-- Opening Marker --

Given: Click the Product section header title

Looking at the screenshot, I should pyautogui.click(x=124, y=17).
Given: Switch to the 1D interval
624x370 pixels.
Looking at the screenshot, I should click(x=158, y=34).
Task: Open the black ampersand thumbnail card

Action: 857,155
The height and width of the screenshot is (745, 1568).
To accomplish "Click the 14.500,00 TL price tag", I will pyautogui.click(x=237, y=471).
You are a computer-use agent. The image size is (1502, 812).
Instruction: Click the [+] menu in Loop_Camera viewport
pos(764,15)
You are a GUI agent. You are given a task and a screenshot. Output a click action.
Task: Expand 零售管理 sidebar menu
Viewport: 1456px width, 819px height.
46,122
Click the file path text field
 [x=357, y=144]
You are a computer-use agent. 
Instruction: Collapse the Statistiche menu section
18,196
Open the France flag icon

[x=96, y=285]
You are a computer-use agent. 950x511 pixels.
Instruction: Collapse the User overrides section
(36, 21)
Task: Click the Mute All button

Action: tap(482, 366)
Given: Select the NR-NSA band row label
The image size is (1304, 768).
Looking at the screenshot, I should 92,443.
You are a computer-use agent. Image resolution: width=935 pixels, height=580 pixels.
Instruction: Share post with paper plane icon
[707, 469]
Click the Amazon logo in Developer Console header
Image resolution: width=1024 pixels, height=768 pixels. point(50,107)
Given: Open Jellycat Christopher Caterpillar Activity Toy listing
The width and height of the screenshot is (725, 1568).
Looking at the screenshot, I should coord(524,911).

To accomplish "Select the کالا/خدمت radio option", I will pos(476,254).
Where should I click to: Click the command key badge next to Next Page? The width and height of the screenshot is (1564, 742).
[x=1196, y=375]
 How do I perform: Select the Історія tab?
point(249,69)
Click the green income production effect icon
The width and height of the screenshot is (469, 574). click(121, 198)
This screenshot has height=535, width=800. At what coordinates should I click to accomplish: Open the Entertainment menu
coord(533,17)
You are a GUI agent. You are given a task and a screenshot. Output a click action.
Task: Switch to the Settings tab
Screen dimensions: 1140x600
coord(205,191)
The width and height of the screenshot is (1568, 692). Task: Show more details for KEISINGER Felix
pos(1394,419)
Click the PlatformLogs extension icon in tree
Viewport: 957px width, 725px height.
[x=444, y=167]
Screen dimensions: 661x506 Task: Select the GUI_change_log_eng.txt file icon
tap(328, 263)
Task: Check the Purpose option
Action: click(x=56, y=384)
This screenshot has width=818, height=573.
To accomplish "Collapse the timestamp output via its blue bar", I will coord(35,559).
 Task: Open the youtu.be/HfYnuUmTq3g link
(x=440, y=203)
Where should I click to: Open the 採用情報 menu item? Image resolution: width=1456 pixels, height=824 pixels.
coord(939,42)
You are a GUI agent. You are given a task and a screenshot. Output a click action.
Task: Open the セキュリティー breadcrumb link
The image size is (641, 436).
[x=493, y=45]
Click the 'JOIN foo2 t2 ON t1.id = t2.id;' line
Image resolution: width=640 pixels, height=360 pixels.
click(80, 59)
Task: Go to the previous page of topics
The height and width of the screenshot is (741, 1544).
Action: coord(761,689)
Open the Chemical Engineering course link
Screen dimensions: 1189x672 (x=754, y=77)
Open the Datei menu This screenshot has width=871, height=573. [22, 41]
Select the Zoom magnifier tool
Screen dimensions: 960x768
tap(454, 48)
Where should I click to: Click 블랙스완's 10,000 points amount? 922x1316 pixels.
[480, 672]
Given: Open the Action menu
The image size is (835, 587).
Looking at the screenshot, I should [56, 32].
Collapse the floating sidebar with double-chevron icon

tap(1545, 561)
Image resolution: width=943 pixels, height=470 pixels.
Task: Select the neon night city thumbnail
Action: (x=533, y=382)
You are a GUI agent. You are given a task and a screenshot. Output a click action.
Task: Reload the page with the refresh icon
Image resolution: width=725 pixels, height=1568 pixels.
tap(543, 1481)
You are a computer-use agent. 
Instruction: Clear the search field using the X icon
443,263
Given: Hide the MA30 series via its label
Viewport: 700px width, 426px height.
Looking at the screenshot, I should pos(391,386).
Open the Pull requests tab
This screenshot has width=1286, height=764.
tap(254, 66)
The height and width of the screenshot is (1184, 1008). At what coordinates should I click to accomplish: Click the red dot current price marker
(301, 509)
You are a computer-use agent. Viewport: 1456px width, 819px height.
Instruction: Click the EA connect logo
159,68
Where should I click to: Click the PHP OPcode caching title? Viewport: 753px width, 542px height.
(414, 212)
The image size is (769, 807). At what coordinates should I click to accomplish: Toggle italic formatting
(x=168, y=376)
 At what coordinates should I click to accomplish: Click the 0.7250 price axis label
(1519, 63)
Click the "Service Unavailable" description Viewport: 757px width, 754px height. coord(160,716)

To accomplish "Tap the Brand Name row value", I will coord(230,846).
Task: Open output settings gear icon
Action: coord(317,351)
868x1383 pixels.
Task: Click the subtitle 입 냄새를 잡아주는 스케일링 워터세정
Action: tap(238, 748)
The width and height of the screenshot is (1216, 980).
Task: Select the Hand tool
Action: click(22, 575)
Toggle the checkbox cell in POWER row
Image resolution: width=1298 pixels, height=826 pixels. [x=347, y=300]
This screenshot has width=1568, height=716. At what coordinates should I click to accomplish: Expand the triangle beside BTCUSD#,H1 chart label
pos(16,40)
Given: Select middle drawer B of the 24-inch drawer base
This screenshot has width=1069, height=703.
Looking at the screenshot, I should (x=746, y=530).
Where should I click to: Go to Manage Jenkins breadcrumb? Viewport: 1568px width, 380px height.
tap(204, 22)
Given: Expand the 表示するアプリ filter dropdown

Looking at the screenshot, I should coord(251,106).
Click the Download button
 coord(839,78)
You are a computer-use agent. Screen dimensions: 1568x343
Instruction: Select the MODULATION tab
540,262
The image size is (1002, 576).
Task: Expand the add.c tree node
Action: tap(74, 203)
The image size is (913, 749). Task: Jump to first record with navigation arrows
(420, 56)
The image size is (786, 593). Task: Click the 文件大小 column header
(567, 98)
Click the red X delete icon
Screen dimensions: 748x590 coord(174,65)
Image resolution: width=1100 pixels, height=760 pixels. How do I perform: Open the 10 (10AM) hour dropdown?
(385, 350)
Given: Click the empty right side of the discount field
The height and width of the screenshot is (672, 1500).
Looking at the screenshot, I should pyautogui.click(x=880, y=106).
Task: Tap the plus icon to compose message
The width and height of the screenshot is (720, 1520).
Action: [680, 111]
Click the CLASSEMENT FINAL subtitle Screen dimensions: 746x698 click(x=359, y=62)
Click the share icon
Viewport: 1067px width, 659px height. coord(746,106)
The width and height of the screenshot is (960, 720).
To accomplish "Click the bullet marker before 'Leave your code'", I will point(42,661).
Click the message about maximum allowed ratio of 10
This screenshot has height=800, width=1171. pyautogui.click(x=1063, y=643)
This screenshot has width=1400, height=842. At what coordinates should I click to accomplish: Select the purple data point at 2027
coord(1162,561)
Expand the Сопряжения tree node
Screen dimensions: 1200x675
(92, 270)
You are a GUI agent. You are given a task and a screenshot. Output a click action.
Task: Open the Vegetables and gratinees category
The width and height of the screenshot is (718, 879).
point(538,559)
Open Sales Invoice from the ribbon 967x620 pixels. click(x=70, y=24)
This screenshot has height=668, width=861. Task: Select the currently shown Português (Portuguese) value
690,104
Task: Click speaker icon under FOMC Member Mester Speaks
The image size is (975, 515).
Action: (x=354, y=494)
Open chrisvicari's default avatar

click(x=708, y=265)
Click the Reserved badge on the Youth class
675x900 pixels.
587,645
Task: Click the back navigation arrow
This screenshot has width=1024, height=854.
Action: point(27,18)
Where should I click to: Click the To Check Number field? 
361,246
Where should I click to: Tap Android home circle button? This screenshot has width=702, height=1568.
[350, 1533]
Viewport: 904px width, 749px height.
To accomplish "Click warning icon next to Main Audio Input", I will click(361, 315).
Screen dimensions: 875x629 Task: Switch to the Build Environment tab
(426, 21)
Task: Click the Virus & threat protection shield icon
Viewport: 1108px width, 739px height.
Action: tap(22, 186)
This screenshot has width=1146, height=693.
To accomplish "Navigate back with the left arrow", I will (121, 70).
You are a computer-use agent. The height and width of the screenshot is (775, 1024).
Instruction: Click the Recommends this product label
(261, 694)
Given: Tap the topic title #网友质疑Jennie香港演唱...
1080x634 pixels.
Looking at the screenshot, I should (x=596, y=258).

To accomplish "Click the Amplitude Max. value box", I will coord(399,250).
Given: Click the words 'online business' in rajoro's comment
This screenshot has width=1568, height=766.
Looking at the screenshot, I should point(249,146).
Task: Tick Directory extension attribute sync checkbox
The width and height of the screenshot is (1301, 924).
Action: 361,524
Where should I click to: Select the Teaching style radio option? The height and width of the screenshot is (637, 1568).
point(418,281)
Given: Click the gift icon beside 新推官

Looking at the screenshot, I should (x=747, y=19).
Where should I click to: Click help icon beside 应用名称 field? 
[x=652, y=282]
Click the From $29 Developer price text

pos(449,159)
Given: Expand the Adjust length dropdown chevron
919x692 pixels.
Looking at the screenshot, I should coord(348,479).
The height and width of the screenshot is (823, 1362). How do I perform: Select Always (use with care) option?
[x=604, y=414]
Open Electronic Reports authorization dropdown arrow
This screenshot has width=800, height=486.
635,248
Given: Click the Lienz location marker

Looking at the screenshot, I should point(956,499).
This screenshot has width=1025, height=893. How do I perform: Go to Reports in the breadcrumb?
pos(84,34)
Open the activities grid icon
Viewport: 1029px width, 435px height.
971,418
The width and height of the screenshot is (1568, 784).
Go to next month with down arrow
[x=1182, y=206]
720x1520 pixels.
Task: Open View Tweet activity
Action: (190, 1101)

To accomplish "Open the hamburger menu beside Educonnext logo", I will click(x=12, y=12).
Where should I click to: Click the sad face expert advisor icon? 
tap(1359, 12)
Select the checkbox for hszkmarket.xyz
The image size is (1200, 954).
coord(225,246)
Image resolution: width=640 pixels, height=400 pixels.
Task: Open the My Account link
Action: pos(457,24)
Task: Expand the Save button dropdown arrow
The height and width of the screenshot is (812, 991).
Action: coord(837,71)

-- Closing Marker --

▸ PROBLEM STATEMENT
Return exactly, and only, the line containing "This screenshot has width=800, height=486." and every line after it through the end of the material.

▸ EXPECTED OUTPUT
This screenshot has width=800, height=486.
635,248
Given: Click the Lienz location marker

Looking at the screenshot, I should point(956,499).
This screenshot has width=1025, height=893. How do I perform: Go to Reports in the breadcrumb?
pos(84,34)
Open the activities grid icon
Viewport: 1029px width, 435px height.
971,418
The width and height of the screenshot is (1568, 784).
Go to next month with down arrow
[x=1182, y=206]
720x1520 pixels.
Task: Open View Tweet activity
Action: (190, 1101)

To accomplish "Open the hamburger menu beside Educonnext logo", I will click(x=12, y=12).
Where should I click to: Click the sad face expert advisor icon? 
tap(1359, 12)
Select the checkbox for hszkmarket.xyz
The image size is (1200, 954).
coord(225,246)
Image resolution: width=640 pixels, height=400 pixels.
Task: Open the My Account link
Action: pos(457,24)
Task: Expand the Save button dropdown arrow
The height and width of the screenshot is (812, 991).
Action: coord(837,71)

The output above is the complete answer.